Last Friday, The Washington Post editorial board questioned the value of engaging Cuba, following the death of a hunger-striking Cuban prisoner of conscience last week. In light of Orlando Zapata Tamayo’s tragic death, the Post asked advocates of greater contact with Cuba how the ongoing “thaw” with the island nation is working out.
I offered my thoughts to The Washington Post, which published them today:
Why U.S. policy isn’t affecting Cuba
The death of Orlando Zapata Tamayo was an avoidable tragedy, one for which the Cuban government alone is accountable.
Yet the Feb. 26 editorial overlooked many Cuban dissidents’ views that that U.S. sanctions harm the people, not the government, of Cuba. Even if Congress eases travel and food export restrictions on Cuba, the larger trade embargo will remain among our toughest restrictions against any other country in the world.
The effort to remove U.S. restrictions on travel and food exports to Cuba is not driven by love for Fidel or Raúl Castro but instead by three ideas: the fundamental right of Americans to travel freely without our government’s interference, advancing the national interest at a time when America needs job growth and export opportunities, and a belief that we can do far more good in Cuba by reaching out to rather than isolating the people.
Another reader wrote to echo the Post‘s earlier viewpoint, and called President Obama’s “Castro-friendly” approach naïve. But what exactly has been so friendly? Other than easing restrictions on private humanitarian donations and families’ travel, allowing U.S. communications providers to try to service the Cuban population, and resuming migration talks held by Presidents Reagan, Clinton and G.W. Bush, what, exactly, has been so friendly toward Castro? (And besides, isn’t our policy supposed to be about the Cuban people? The U.S. laser-like focus on the two Castro brothers always seems to come at the expense of 11 million Cubans.)
One year into this Administration, U.S. policy is still far cooler toward Cuba after than anyone expected. (In 2004, Barack Obama called for lifting the entire embargo because, he reasoned, it was harming the innocents in Cuba.)
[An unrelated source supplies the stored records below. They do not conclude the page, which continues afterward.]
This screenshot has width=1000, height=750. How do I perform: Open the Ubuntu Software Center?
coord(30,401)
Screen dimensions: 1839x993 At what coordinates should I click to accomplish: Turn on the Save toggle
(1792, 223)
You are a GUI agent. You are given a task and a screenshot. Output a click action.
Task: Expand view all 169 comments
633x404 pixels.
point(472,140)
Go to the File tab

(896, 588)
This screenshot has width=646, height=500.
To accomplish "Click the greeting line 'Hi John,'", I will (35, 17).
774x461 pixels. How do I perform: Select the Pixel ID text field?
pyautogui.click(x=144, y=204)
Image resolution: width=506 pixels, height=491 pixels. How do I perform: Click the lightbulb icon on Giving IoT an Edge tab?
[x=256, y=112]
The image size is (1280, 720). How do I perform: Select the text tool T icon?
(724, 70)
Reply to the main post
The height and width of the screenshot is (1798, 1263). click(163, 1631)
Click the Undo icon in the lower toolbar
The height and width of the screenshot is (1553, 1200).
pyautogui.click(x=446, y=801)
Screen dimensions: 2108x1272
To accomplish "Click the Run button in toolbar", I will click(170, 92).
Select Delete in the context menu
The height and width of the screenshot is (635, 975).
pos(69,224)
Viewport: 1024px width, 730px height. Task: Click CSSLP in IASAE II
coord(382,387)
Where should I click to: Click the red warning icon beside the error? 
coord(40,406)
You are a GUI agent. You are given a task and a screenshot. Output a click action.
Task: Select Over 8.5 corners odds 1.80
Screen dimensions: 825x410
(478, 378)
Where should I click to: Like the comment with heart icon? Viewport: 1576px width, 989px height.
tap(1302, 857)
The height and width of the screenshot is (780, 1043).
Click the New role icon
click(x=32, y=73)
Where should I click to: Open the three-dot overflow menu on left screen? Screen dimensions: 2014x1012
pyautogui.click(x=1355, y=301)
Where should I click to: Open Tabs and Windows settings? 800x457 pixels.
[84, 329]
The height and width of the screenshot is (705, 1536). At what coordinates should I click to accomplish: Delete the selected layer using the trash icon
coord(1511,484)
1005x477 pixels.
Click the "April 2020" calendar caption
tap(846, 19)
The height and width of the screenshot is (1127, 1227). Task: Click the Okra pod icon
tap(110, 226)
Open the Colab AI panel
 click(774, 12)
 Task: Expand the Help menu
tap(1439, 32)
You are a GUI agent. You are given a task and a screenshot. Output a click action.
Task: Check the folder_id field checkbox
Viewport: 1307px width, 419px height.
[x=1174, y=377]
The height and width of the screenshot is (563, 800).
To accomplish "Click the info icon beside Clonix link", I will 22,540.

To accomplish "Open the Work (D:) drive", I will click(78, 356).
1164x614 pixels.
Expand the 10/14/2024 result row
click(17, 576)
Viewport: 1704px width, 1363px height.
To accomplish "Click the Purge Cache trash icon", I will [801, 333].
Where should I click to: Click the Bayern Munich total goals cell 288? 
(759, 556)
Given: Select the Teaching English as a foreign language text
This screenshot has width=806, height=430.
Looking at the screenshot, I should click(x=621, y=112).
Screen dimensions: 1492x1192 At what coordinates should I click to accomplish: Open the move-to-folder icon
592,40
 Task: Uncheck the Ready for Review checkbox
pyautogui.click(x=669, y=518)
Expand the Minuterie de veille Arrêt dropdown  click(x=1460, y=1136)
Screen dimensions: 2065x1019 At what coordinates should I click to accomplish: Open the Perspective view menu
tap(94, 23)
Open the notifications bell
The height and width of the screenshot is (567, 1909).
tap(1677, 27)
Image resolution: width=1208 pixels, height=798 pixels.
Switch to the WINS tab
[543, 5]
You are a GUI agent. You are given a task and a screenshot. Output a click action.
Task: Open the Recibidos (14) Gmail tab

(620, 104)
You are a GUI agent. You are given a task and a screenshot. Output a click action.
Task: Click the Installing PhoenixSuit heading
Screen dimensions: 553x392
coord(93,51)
The President who as a candidate called U.S. policy a failure and said he would be willing to meet Raul Castro is largely running the same Cuba policies he inherited from President Bush. The vast majorities of Americans are still not free to visit Cuba when they wish – and draconian restrictions remain on educational, cultural and professional travel that we encouraged fully a decade ago. And, the United States continues to hamstring food sales to the island in nearly every way imaginable, despite real hardship on the island (does it matter who inflicted it?) and despite a 38% drop in American farm income last year. This more aptly dubbed “South Florida-friendly” policy hardly constitutes tearing down the wall between our two countries.
Those of us who advocate freer contact with the Cuban people do so because we believe it will be good for us and good for the Cuban people. But the fact is, if you can’t see measurable results for U.S. engagement with Cuba, that’s because it hasn’t happened yet. Until we really try engaging Cuba, there’s nothing to judge.